Evaluating the effect of incremental dose reduction on perfusion defect detection employing hybrid cardiac perfusion SPECT slices

Accruing enough patient studies with an acceptable gold standard diagnosis to evaluate reconstruction strategies is costly and cumbersome. We recently improved and streamlined a method developed earlier for inserting cardiac perfusion defects into SPECT slices of hearts deemed normal by experienced physicians. In this study we employed our improved methodology to study the effect of incremental dose reduction on perfusion defect detection. All patients included in this study were under IRB approval with written consent. Imaging consisted of list-mode acquisitions during stress Tc-99m sestamibi perfusion SPECT on a BrightView SPECT/CT (Philips, Cleveland, OH) employing the standard clinical protocol.
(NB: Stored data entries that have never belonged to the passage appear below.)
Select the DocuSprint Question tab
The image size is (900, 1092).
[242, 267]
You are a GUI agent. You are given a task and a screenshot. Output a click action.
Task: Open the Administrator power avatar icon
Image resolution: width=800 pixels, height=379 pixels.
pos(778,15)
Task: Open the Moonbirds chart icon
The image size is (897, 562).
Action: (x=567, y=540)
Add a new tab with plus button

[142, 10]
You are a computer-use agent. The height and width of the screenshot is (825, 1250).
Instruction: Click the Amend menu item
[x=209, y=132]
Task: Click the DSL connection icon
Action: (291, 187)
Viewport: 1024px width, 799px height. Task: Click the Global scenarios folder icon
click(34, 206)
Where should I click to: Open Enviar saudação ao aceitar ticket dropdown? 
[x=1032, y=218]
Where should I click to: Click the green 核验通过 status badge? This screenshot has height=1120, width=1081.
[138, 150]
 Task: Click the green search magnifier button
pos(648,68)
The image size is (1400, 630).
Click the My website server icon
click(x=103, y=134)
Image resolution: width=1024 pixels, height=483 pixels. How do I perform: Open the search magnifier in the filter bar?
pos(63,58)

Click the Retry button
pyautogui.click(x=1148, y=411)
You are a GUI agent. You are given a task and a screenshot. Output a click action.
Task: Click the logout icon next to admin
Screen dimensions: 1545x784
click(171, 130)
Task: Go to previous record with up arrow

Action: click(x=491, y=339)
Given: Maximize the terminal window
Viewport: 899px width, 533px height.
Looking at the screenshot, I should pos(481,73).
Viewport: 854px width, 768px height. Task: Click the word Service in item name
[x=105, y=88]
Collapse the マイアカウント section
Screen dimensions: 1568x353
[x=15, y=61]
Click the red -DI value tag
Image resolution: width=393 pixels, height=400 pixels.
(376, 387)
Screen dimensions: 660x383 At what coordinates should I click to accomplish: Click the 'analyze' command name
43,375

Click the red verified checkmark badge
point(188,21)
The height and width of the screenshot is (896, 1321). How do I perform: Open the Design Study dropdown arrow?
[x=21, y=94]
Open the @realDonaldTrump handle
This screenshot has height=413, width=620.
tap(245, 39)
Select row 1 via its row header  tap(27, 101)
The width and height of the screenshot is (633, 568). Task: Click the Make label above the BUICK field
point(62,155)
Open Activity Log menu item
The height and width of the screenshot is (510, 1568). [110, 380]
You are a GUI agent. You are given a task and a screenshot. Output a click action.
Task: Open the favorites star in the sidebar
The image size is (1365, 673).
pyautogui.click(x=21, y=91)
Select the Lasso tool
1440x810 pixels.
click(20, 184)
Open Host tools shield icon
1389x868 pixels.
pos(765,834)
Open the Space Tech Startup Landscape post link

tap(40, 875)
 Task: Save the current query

Patient body and respiratory motion tracking were performed to correct SPECT slices during reconstruction. A method was developed to randomly select fractions of list-mode events for inclusion in decreased dose acquisitions spanning the total acquisition time. The original data were then reconstructed with a combination of respiratory and rigid-body motion compensation and perfusion defects inserted to reflect a 50% reduction in wall counts. The same defects were subsequently inserted into the lower dose acquisitions. Finally, the hybrid projections were reconstructed with and without respiratory motion compensation and evaluated using polar map quantitation comparing the percentage reduction of the counts in the lower dose defects with that in the original hybrid acquisitions. Also, success was assumed when the polar map software flagged the inserted defect as a region with disease according to the ASNC guidelines. In our preliminary evaluation, we were able to reduce the dose to 25% of the original counts and obtain similar decreases in defect counts while still been flagged as diseased. However, other distractors (noise, respiratory motion when not corrected) now clearly influence the accuracy in location and size of the defects. Therefore, other processing methods not yet clinically available should be explored, especially for dose reduction below 50% of that used in standard acquisition protocols.